During “fall back” in DST transitions, a wall-clock time like 01:30:00 occurs twice. An epoch timestamp is always unambiguous — it maps to exactly one UTC instant. When converting from a human-readable local time to an epoch, specify fold=0 (first occurrence) or fold=1 (second occurrence) in Python, or use an explicit UTC offset rather than a named timezone.

Named timezone vs. fixed offset

America/New_York is a named timezone — it knows about DST and switches between -05:00 and -04:00. UTC-5 is a fixed offset — it never changes. Use named timezones for user-facing display; use UTC or fixed offsets for storage and transmission.

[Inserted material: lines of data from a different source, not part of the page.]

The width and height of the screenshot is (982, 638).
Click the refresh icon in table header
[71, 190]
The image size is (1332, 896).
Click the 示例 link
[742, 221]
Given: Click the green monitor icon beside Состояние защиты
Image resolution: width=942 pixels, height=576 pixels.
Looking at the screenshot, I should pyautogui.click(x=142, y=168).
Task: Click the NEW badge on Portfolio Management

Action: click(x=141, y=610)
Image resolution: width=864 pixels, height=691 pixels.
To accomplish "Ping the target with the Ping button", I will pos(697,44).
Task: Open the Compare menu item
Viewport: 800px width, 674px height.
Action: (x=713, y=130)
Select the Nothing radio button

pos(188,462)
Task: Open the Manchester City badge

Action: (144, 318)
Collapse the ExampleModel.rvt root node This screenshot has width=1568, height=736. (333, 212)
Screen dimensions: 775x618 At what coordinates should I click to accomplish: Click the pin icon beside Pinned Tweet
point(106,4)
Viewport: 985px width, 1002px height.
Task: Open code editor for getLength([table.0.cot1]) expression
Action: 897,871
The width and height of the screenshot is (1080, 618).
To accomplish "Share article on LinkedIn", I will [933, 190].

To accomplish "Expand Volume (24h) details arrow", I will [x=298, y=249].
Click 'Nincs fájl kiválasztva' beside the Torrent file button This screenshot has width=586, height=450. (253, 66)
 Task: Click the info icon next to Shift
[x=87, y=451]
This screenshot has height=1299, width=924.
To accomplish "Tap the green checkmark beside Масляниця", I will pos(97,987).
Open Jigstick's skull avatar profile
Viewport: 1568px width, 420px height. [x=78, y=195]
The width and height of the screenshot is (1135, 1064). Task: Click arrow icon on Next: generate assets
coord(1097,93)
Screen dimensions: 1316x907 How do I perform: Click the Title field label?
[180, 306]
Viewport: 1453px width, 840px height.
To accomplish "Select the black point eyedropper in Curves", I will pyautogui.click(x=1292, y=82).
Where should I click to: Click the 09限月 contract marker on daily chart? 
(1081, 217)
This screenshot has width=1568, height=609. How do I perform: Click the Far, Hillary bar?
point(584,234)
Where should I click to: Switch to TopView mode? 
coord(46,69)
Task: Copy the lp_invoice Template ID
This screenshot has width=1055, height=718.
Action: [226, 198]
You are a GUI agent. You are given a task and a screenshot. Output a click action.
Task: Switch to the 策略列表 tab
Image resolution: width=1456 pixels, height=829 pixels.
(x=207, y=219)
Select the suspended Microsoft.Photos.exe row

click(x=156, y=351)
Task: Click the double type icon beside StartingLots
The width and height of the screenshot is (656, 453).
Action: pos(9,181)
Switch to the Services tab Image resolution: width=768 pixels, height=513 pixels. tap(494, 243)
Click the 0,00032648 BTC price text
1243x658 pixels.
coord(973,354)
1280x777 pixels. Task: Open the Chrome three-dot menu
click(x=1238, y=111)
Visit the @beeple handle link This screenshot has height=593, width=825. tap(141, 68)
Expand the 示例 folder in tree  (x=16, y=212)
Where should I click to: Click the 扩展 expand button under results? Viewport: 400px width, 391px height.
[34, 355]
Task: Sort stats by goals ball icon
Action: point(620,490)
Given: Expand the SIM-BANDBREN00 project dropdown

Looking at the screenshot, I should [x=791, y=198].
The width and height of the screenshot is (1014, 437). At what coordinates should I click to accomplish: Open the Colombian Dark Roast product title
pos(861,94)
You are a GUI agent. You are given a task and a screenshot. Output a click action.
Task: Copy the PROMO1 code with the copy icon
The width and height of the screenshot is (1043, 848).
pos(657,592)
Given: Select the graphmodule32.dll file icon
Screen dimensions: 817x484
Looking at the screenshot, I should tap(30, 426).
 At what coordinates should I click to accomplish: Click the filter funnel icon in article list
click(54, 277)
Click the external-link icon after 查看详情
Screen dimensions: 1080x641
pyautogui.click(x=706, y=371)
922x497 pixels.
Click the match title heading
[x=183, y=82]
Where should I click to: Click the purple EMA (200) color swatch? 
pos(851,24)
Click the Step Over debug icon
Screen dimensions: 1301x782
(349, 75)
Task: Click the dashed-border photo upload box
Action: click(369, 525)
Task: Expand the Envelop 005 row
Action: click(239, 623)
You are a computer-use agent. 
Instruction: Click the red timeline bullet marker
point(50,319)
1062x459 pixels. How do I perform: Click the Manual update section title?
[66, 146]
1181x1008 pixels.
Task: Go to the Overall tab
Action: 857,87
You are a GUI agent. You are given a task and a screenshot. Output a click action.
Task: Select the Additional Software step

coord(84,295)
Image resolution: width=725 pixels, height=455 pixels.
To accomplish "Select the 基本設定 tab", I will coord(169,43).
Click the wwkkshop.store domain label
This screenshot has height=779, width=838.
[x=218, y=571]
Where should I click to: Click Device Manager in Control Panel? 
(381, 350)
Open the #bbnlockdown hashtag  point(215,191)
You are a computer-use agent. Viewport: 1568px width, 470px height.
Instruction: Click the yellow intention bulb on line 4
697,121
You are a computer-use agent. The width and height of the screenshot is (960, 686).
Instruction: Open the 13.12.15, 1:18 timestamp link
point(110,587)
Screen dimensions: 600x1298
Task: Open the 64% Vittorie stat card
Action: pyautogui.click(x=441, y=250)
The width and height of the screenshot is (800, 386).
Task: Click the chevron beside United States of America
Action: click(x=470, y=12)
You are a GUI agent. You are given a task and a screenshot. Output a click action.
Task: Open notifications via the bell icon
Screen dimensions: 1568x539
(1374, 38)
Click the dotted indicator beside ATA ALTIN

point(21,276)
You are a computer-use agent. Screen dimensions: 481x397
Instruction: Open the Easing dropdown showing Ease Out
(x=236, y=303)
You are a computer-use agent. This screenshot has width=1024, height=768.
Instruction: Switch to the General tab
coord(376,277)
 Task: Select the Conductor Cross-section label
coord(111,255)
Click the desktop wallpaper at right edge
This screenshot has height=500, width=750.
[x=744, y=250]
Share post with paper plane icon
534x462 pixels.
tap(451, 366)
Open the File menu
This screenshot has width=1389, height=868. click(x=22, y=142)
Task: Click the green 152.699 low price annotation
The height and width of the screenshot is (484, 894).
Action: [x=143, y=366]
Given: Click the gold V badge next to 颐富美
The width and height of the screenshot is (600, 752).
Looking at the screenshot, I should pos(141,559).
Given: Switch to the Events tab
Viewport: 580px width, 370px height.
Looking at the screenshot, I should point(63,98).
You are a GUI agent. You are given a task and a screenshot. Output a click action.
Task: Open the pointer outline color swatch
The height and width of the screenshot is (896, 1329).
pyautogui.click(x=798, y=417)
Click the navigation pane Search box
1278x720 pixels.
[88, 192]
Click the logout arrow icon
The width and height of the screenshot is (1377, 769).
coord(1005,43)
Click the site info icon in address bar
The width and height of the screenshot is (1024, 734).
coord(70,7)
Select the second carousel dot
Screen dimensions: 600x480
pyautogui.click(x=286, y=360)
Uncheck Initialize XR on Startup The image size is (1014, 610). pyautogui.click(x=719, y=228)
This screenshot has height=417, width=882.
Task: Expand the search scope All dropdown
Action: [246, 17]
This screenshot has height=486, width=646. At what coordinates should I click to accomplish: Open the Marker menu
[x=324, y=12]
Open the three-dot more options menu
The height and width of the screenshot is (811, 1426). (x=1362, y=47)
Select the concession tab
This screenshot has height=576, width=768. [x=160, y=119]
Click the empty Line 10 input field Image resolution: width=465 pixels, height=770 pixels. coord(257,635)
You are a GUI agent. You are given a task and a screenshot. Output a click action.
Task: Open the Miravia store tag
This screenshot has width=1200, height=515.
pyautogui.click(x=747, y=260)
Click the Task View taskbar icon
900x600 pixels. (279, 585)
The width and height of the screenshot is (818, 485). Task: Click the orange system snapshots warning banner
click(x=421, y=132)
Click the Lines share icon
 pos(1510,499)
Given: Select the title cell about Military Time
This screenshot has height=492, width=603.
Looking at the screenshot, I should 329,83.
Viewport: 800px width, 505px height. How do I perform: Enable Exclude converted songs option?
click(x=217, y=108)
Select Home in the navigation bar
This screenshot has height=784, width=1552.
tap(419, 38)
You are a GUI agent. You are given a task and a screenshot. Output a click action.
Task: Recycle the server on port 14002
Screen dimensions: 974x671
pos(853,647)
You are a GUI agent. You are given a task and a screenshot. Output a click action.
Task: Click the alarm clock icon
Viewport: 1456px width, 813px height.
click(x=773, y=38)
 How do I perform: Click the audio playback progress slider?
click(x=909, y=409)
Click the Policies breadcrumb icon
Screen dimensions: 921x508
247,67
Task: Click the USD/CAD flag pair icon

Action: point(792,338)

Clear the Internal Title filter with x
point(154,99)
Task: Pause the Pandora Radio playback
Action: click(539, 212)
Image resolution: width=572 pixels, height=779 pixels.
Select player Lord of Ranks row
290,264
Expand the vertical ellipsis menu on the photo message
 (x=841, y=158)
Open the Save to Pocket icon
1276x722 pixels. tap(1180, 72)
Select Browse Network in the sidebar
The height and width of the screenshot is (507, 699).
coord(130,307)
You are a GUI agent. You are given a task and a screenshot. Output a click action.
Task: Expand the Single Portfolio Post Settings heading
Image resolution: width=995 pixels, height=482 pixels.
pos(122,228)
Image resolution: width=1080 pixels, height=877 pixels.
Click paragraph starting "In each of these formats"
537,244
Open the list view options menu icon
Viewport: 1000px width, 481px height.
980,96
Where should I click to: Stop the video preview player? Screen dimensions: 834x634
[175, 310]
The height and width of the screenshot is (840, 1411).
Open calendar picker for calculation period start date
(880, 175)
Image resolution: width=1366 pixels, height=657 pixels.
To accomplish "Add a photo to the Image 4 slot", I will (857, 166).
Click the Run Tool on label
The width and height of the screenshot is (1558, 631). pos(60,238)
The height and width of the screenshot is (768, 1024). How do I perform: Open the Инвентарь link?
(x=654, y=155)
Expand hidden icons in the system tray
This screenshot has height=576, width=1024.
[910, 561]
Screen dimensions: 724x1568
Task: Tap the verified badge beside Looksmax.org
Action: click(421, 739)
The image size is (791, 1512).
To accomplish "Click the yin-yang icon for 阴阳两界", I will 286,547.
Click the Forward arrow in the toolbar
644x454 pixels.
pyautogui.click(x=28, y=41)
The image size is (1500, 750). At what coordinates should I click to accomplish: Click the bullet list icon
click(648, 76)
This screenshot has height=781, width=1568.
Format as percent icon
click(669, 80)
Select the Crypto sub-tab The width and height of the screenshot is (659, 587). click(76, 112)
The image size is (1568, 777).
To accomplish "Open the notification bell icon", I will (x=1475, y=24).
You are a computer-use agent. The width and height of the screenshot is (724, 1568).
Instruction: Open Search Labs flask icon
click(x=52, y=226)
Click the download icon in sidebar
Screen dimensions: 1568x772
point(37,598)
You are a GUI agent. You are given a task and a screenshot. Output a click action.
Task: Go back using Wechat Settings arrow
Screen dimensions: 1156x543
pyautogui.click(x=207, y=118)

// Named timezone (correct for display — respects DST)
new Intl.DateTimeFormat("en-US", { timeZone: "America/New_York" }).format(date);

// Hardcoded offset (wrong for half the year in New York)
// Don't do this for a named timezone region

Milliseconds vs. seconds detection

A 10-digit timestamp is seconds. A 13-digit timestamp is milliseconds. Mixing them up by a factor of 1000 produces dates in 1970 or 56000. When you receive a timestamp from an external API and are unsure of the unit, check its digit count:

function normalizeToMs(ts) {
  // Heuristic: anything under 1e12 is almost certainly seconds
  return ts < 1_000_000_000_000 ? ts * 1000 : ts;
}

Use the Timestamp Converter to instantly check what date a raw number represents without writing any code.

Frequently Asked Questions

What is epoch time?

Epoch time (Unix timestamp) is the number of seconds elapsed since January 1, 1970 at 00:00:00 UTC. The value 1711670400 represents 2024-03-29T00:00:00Z. For a full explainer, see Unix Timestamps Explained.

How do I convert epoch to date in JavaScript?

Multiply the epoch seconds by 1000 and pass to new Date(): new Date(1711670400 * 1000).toISOString(). If your value is already in milliseconds (13 digits), pass it directly. Date.now() always returns milliseconds.

Why does my epoch conversion show the wrong date?

The most common cause is a seconds/milliseconds mismatch. A 10-digit value passed to JavaScript’s new Date() without multiplying by 1000 lands in January 1970. A 13-digit value passed to Python’s datetime.fromtimestamp() without dividing by 1000 produces a date far in the future. Check digit count: 10 digits = seconds, 13 digits = milliseconds.

How do I handle timezone conversion with Unix timestamps?

Always store and transmit timestamps as UTC integers. Convert to a display timezone only at the presentation layer, using named timezones (America/New_York, Asia/Tokyo) rather than hardcoded offsets. Named timezones handle DST automatically; fixed offsets do not. Use the Timestamp Converter to quickly verify any conversion.

What is the difference between epoch seconds and epoch milliseconds?

Epoch seconds is the standard Unix timestamp — a 10-digit integer for any date after 2001. Epoch milliseconds multiplies that by 1000, giving a 13-digit integer. JavaScript uses milliseconds internally (Date.now(), new Date().getTime()). Most other languages and APIs use seconds. Always confirm which unit an API returns before doing arithmetic.